Roanoke Times Copyright (c) 1995, Landmark Communications, Inc. DATE: WEDNESDAY, March 23, 1994 TAG: 9403230103 SECTION: VIRGINIA PAGE: C-3 EDITION: METRO SOURCE: LESLIE TAYLOR STAFF WRITER DATELINE: LENGTH: Medium
Ruth Clark, a supervisor with Roanoke's Department of Social Services, said the agency received supplemental funding last week for the Fee System Child Day Care Services program.
"We got some more money out of the clear blue from the state Department of Social Services," Clark said. "Some other agencies that were not using their funding turned it back in."
The agencies' surplus was a blessing for 83 Roanoke families who rely on fee system funding to pay for child care while they continue with work or job training.
Fee system provides financial assistance for child care to low-income working families. Many had been on welfare and worked their way off, but now earn too much to qualify for welfare and too little to fully afford day care on their salaries alone.
The program is funded with federal block grant money and federal money for people at risk of going on welfare. That money is funneled to localities through the state Department of Social Services and the state Council on Child Day Care and Early Childhood programs.
But in January, the Roanoke Social Service Department's fee system funds - money that should have carried the program through May - dried up.

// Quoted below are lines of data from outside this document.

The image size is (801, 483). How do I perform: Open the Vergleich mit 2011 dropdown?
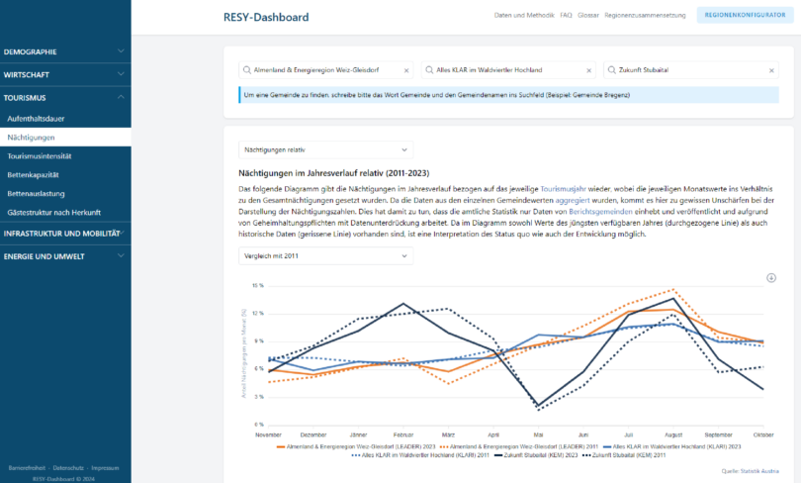(324, 255)
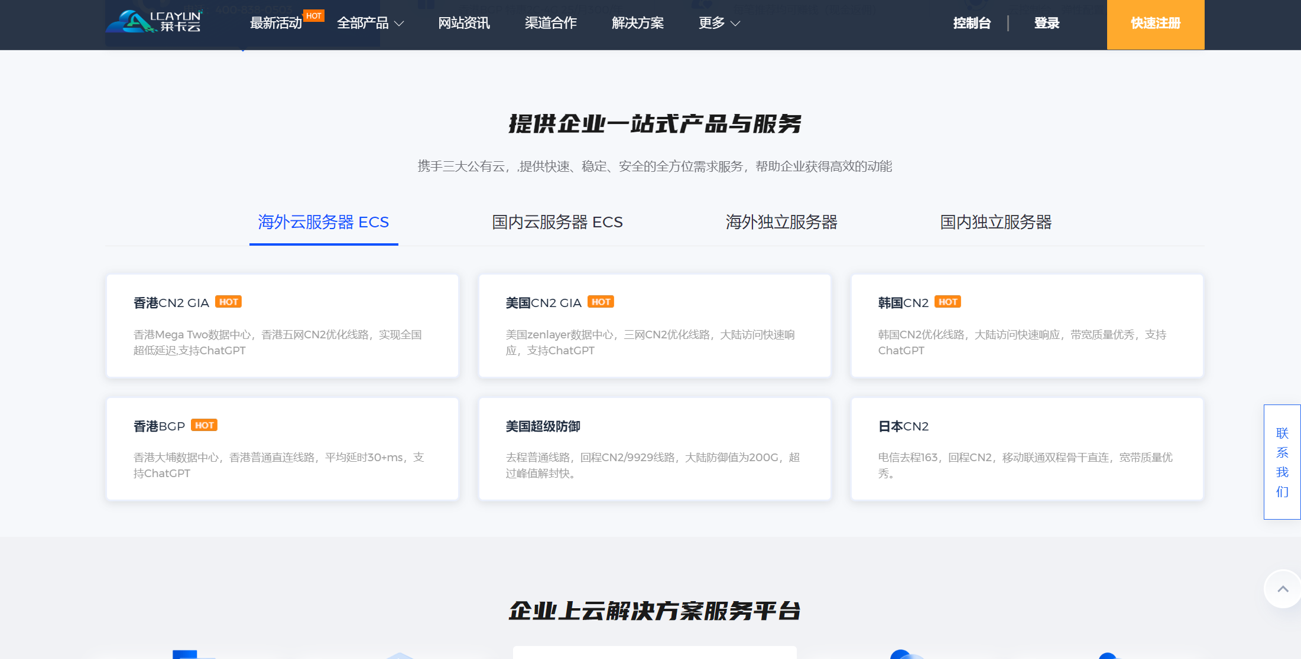Click HOT badge next to 美国CN2 GIA
Image resolution: width=1301 pixels, height=659 pixels.
(601, 302)
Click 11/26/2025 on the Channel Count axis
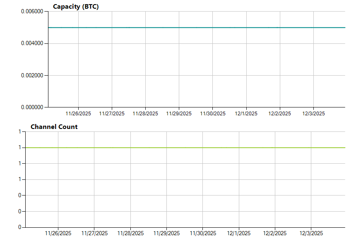The height and width of the screenshot is (248, 356). pos(58,234)
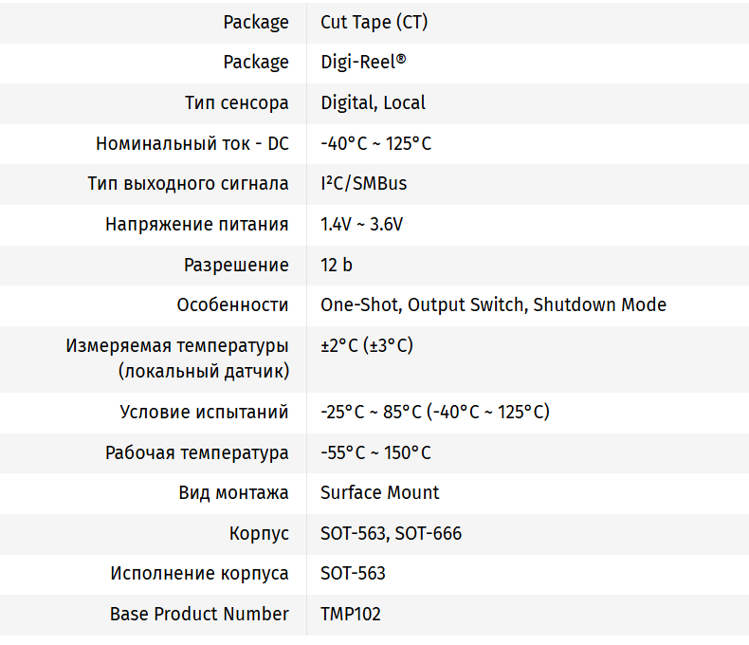
Task: Select the "12 b" resolution value
Action: pos(336,265)
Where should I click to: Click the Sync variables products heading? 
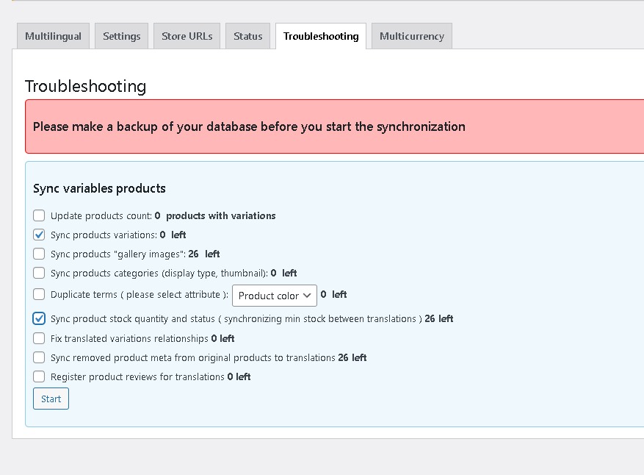pyautogui.click(x=99, y=189)

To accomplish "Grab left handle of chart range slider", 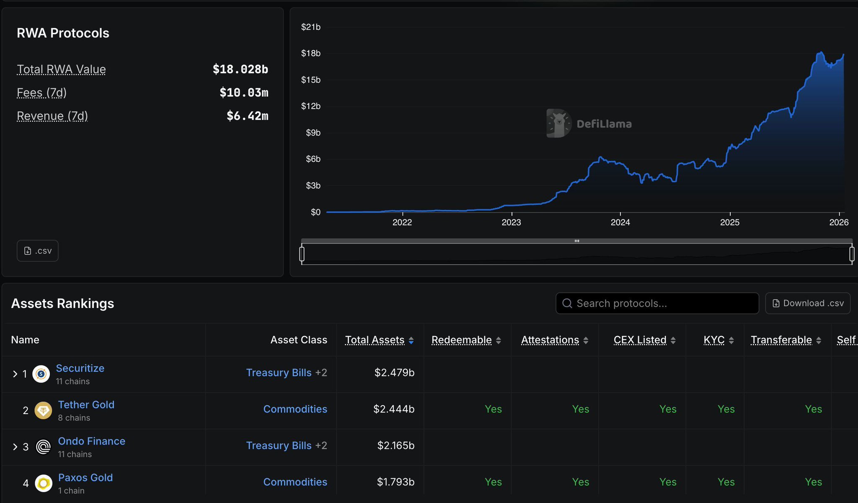I will (302, 254).
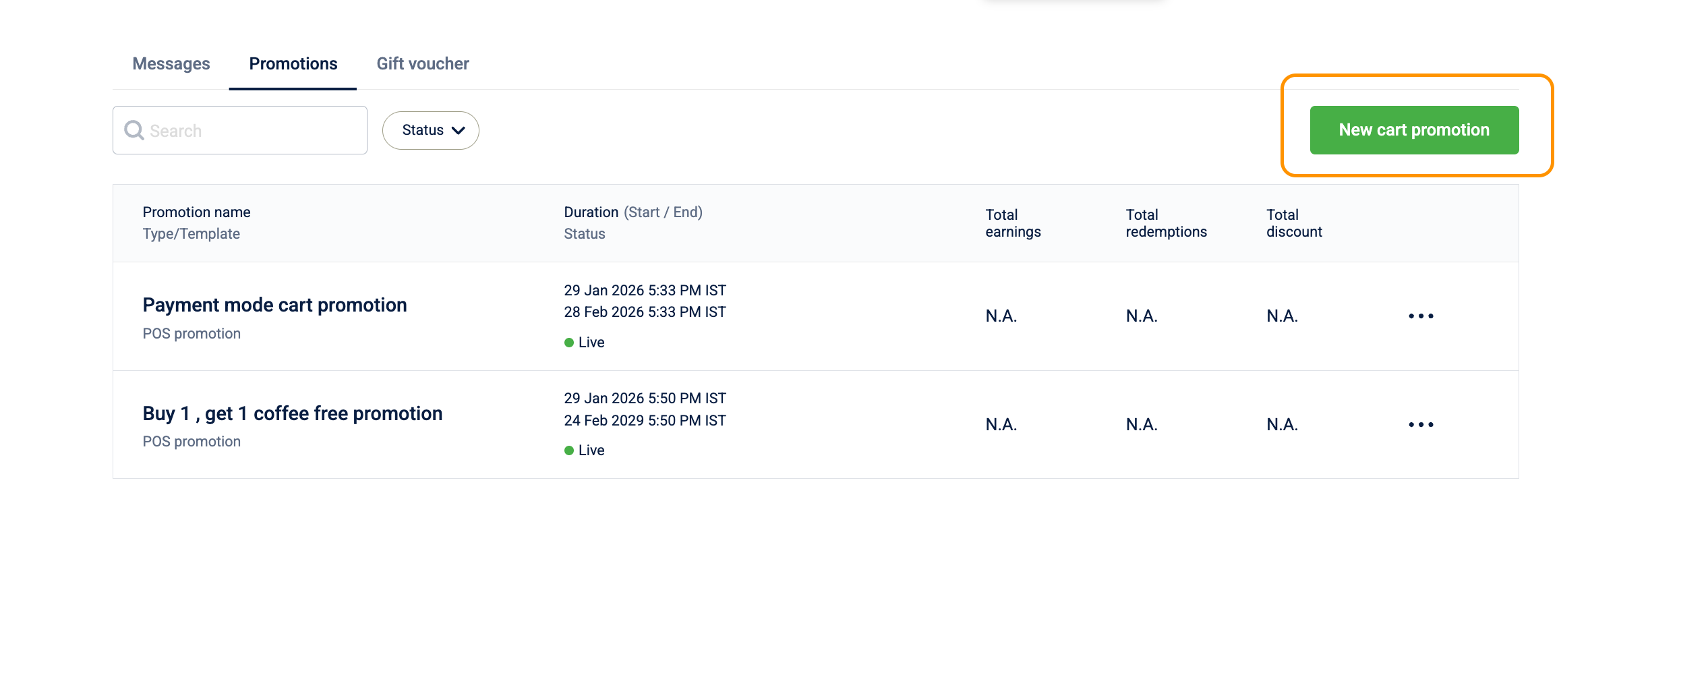Click the Status dropdown chevron arrow
Screen dimensions: 1706x700
click(x=459, y=131)
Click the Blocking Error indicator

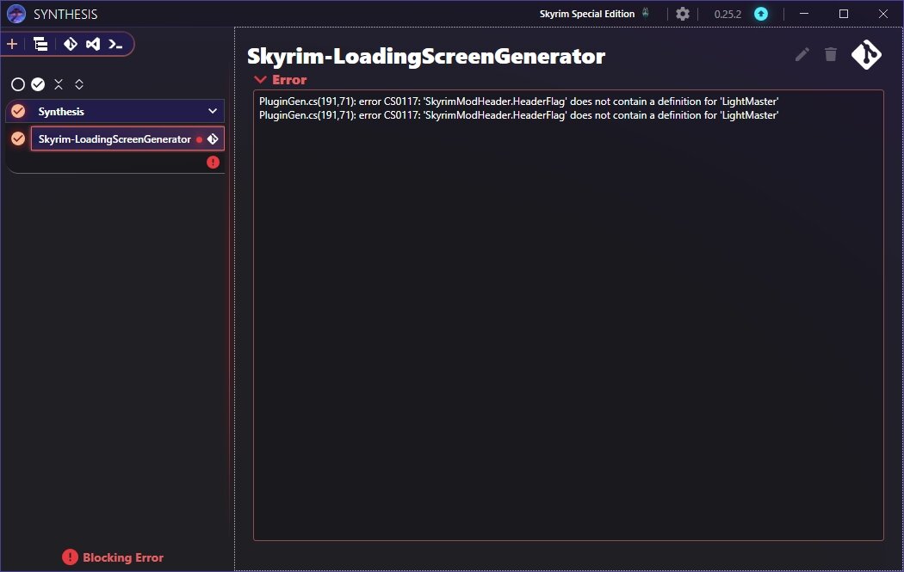tap(111, 557)
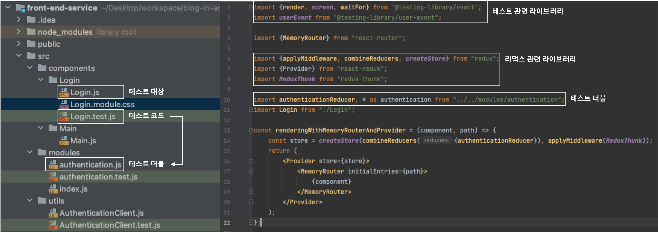Click the reducers: parameter hint on line 14
This screenshot has width=658, height=232.
coord(437,140)
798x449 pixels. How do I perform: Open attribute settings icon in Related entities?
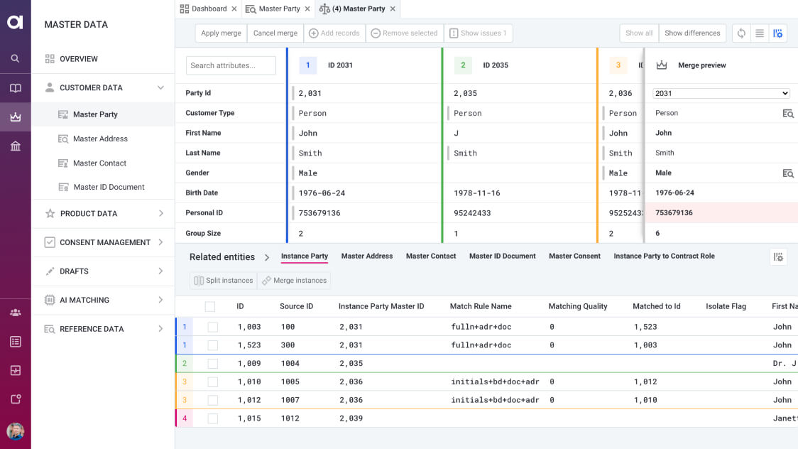click(x=778, y=257)
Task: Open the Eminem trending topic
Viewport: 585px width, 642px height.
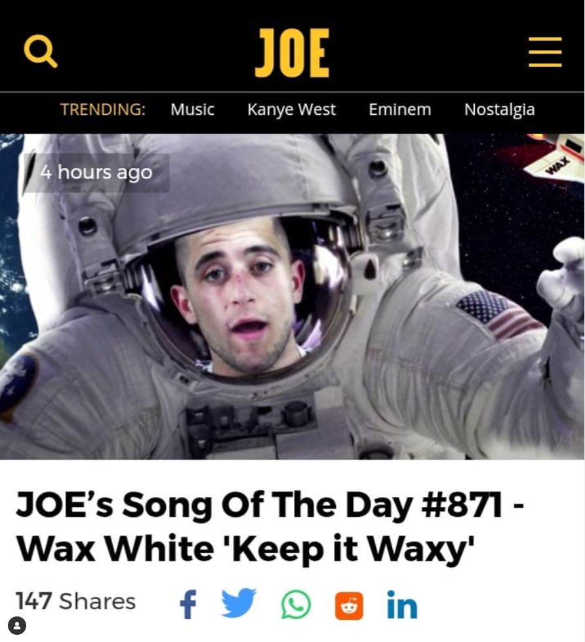Action: coord(399,110)
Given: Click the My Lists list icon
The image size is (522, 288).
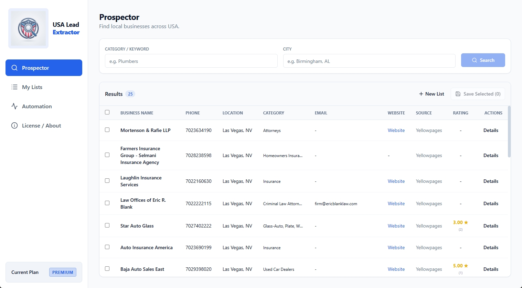Looking at the screenshot, I should coord(14,87).
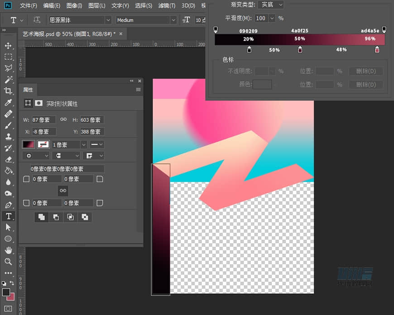Select the Brush tool
Screen dimensions: 394x315
click(x=8, y=125)
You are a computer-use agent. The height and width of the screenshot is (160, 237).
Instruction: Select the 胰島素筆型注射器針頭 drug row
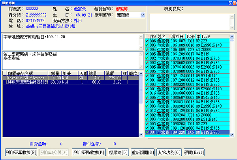27,82
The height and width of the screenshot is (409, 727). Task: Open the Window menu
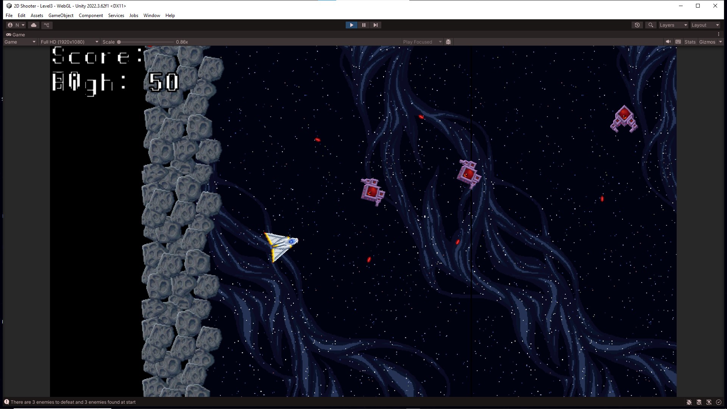[x=151, y=16]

Increased program participation had strained the department's yearly allocation.
Parents scrambled to find ways to cope. Some who opted to keep their children in day care were struggling to make payments, Clark said. Some were close to quitting their jobs to stay home with children, possibly forcing them back onto the welfare rolls.
"I know of at least one case where a mother, who had to take her child out of a day-care center and had relatives caring for him, felt like the child had regressed some," Clark said. "There are still some people we haven't heard from that we don't know what's happened."
Clark was notified last week that Roanoke's Social Services Department would get $40,000 - enough to pay for the program until the next fiscal year's funding kicks in in May. Her office has begun notifying families, she said.
"Some of them we probably lost," Clark said. "We just don't know yet."